Picoides scalaris
- Photo(s): Bill Kaufman
A woodpecker’s head endures deceleration at 1,000 times the force of gravity with each strike and can drum 8 – 12,000 times a day.
The Ladder-backed head has black and white stripes and the males have a red head top while the Gila has an all-tan head (red dot on top on males). A Ladder-backed is about 7.25 inches long, a Gila 25 percent larger. Like all woodpeckers, Ladder-backed are specially equipped to cling to and hammer a vertical surface with their heads. The entire body of the woodpecker powers the battering of its chisel-like beak. Stiff tail feathers supported by powerful muscles brace them while zygodactyl feet (two toes facing forward and two backward) grip solidly.
Researchers calculated a woodpecker’s head endures deceleration at 1,000 times the force of gravity with each strike and can drum 8 – 12,000 times a day.

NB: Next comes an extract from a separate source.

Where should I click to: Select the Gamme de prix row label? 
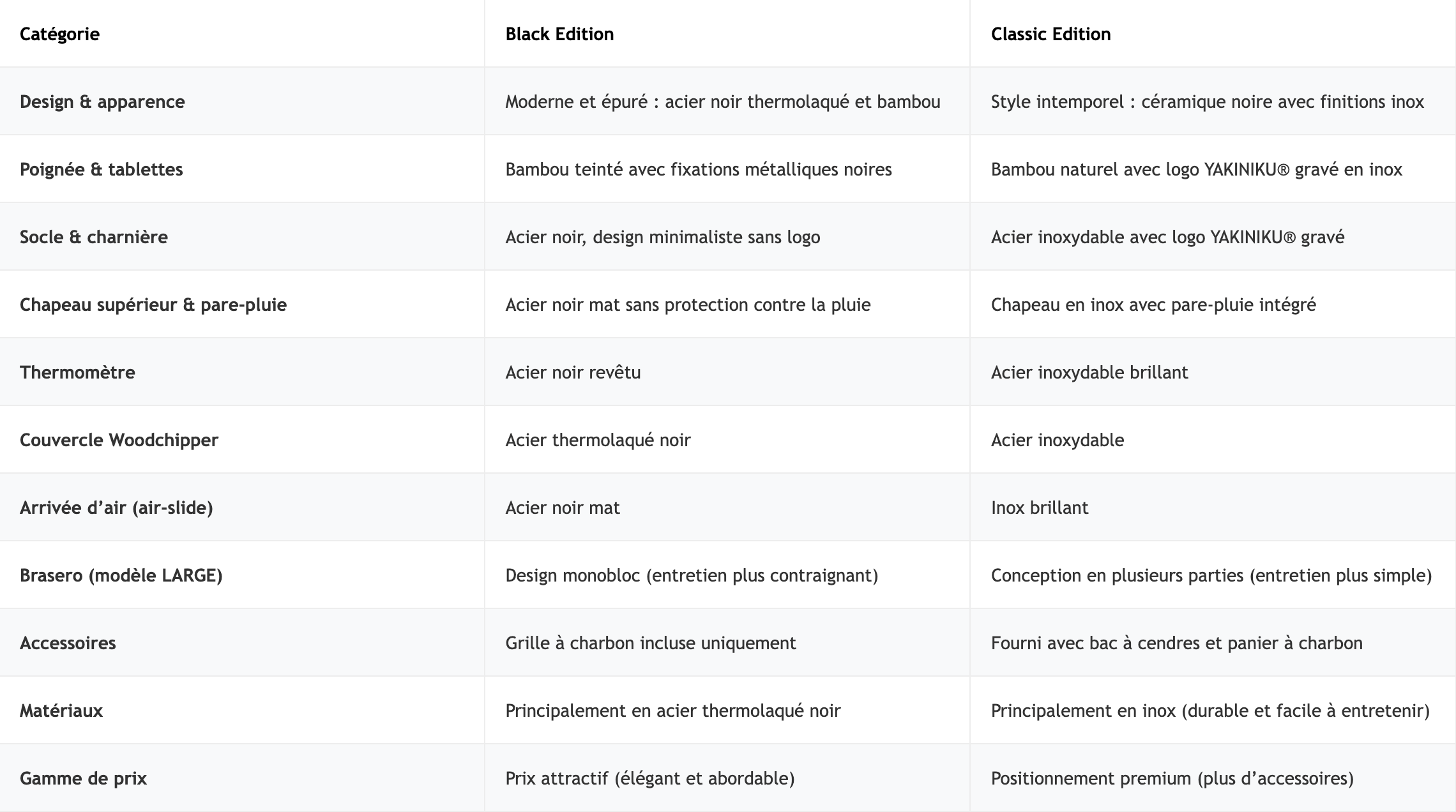pos(83,778)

Sound like a pounding headache? Helmet designers study woodpecker skull shock absorption to learn how to prevent human brain concussions. Features contributing to brain protection include a skull that is reinforced in some places and spongy in others, and a bill in which the upper and lower halves are of unequal length.
Ladder-backed are territorial, monogamous and forage as pairs through mesquites, brush and yuccas calling back and forth with a sharp “pweek!” They excavate insects or just snatch them up with a long, barbed, sticky tongue.

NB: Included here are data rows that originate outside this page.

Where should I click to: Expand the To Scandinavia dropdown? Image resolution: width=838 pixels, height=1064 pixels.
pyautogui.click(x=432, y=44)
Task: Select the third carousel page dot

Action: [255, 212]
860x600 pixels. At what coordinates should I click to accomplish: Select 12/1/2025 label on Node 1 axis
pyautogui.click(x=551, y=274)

Nesting in larger trees, in this case a velvet ash, Ladder-backed woodpeckers chisel out a cavity with an entry barely wide enough for an adult so that no larger uninvited guests can slip in. Ladder-backed males have a larger beak and do most of the nest excavation. The female lays 3-4 eggs, which both sexes take turns incubating. In 13 days naked, blind chicks hatch and both father and mother feed them.
This Photograph was taken in April 2012 in Sabino Canyon.